The attack has been launched by Sunni fundamentalists, generically called Salafis, spearheaded by the banned Muslim Brotherhood, which killed President Anwar Sadat in 1982, and was eradicated within Syria by President Hafez-al-Assad the current president’s father, in 1982. In the past three decades, the Brotherhood has been infiltrated by the protagonists of jihad. For Syria its goal is simple: use the cover of democracy to establish an Islamic state. With this in mind it has hijacked a legitimate demand for the democratisation of the current regime, which Assad himself supports, and turned it into an increasingly violent movement to oust the Baathist State and replace it with a Salafi, fundamentalist state.
The global media have failed to perceive this hidden agenda because they do not watch the local Arabic channels. But those who understand Arabic would do well to tune into two in particular, Al Safa and Wisal, and hear the diatribes of rabble-rousers like Sheikh Adnan Aeraour. YouTube videos show him saying ‘let a hundred thousand die in Aleppo’ if that is necessary to bring in the Kingdom of Allah, and ‘let us feed the meat (of the secularists) to the dogs’. Both these are based in Saudi Arabia and backed by the Saudi religious establishment.

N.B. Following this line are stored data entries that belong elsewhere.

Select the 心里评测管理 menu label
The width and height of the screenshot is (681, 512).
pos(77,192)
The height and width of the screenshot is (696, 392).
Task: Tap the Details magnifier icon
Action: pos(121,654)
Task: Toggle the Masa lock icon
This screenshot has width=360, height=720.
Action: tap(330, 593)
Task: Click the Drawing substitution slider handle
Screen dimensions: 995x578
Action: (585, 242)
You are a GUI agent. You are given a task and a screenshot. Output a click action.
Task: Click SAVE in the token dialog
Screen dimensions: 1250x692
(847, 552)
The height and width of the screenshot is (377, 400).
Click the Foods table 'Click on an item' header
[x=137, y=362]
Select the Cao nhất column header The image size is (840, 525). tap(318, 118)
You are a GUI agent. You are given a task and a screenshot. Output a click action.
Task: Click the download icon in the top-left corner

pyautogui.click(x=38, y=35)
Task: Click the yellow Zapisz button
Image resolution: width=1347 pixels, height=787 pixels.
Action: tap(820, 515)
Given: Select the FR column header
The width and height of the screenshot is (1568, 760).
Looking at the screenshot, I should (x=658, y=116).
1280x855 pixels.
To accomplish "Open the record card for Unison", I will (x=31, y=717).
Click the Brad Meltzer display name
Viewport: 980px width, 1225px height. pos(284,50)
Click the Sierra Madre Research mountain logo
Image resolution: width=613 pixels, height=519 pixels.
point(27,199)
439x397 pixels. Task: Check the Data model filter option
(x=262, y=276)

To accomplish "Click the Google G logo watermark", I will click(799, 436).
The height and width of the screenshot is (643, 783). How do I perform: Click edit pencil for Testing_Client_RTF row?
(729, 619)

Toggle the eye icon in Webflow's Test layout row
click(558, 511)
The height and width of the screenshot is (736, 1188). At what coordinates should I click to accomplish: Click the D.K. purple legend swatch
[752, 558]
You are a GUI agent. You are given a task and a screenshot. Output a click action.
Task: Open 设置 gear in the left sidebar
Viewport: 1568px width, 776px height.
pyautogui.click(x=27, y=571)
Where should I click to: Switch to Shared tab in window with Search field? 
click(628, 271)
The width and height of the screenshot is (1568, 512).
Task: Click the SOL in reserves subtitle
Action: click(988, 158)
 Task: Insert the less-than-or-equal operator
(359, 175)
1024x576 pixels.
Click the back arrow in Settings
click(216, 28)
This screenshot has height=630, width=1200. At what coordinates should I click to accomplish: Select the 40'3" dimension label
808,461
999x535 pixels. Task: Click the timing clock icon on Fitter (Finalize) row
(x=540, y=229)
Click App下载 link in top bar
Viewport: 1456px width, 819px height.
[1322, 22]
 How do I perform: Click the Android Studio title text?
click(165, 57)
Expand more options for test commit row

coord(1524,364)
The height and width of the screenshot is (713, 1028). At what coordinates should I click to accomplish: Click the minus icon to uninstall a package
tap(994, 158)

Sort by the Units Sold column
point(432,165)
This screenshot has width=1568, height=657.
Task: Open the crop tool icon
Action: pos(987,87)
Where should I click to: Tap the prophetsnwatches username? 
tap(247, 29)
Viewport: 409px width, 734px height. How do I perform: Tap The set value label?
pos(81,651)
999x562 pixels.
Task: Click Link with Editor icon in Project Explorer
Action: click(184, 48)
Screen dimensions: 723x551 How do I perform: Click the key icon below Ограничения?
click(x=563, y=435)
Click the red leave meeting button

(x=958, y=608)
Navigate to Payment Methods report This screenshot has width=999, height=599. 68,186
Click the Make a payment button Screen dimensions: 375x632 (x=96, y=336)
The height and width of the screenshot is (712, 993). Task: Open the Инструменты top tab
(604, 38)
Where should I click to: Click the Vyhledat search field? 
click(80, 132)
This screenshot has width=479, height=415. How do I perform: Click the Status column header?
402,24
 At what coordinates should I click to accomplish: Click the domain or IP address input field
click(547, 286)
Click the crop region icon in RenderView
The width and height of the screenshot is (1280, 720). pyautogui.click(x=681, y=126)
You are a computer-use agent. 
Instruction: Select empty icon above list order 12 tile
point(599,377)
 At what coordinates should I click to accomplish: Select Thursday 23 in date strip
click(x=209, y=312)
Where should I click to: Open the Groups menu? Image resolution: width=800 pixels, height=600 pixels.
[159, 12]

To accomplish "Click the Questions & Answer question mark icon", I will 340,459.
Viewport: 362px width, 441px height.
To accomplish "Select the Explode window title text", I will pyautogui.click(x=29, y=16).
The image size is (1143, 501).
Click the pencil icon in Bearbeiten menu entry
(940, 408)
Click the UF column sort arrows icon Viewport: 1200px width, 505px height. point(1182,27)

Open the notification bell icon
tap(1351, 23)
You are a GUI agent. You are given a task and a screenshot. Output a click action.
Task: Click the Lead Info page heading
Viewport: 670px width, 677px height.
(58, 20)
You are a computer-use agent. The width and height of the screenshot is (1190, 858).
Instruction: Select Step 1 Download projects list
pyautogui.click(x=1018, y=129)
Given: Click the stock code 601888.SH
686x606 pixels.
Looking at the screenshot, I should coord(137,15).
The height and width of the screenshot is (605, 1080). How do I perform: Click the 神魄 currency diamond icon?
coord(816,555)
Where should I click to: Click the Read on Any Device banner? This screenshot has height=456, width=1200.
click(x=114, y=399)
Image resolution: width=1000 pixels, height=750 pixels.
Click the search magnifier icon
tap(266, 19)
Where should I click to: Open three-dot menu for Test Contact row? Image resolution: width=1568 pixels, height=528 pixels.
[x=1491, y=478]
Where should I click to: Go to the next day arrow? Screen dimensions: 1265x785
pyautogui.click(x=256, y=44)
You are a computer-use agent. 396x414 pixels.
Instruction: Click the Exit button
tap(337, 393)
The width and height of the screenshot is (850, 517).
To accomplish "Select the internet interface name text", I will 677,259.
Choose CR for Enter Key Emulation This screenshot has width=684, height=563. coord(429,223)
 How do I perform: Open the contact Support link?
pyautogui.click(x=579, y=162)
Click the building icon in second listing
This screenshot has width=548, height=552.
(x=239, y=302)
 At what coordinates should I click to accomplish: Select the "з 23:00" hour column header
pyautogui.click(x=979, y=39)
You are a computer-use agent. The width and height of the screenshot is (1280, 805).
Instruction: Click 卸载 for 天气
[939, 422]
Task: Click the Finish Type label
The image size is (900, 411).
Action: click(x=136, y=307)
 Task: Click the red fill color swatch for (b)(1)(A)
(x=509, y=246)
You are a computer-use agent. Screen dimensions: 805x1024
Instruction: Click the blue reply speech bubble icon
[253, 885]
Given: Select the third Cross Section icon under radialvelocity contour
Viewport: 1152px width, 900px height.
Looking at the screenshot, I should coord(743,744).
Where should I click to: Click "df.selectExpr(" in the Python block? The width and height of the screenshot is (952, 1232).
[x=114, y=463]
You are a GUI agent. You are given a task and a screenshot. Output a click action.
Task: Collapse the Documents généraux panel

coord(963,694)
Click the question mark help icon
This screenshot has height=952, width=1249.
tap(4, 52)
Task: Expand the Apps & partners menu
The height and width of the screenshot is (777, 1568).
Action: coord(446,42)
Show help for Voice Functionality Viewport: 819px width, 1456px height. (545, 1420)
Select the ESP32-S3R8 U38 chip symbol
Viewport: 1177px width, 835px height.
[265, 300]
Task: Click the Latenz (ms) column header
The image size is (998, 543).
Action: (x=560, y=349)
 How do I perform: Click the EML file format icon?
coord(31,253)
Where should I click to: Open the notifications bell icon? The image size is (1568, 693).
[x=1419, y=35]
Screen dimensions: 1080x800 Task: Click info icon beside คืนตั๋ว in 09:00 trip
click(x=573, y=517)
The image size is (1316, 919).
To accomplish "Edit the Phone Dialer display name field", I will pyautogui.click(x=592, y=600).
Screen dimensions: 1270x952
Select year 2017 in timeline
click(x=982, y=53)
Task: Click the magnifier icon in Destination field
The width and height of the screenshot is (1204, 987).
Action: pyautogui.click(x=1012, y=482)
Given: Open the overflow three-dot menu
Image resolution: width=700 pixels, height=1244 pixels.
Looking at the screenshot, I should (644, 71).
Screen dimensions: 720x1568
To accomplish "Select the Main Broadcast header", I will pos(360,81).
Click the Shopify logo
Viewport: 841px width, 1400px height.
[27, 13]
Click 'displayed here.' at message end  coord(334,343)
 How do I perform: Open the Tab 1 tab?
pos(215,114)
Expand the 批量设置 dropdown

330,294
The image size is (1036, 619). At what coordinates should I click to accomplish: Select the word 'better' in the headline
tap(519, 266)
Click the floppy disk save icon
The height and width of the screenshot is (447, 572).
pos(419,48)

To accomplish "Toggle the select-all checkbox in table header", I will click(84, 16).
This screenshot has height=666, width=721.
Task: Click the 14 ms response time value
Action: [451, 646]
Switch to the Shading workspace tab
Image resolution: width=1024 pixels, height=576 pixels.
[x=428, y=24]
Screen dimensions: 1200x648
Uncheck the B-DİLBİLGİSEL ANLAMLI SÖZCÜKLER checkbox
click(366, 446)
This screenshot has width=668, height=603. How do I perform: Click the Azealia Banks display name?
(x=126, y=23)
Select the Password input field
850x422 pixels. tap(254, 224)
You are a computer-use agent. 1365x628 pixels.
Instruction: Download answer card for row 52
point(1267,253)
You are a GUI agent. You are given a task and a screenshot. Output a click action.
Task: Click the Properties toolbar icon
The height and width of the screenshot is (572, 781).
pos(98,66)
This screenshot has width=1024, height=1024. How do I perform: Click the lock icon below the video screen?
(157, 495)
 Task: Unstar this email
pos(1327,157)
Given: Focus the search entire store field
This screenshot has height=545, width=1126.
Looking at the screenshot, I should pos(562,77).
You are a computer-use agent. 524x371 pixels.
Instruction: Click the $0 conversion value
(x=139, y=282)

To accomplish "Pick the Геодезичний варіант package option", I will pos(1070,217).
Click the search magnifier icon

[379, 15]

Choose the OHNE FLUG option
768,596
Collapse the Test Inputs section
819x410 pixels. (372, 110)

The winds of change that started blowing in Tunisia and Egypt provided the perfect cover for this. The Salafis concluded that in the turmoil that would ensue after the Assad regime was overthrown, they, the largest and cohesive group in the political soup, would emerge supreme. Thus if they could mobilise Syria’s 70 per cent Sunnis on religious lines, democracy would catapult them into power. All they needed was a few deaths, followed by a few funerals. The Syrian police would do the rest. The Salafi strategy is a classic one of fomenting an insurrection by provoking massive and indiscriminate reactions from the state against the people. For this they needed a few deaths at the hands of the police. They got these on Friday, March 18, when three people were killed in Deraa on the Jordan-Syria border.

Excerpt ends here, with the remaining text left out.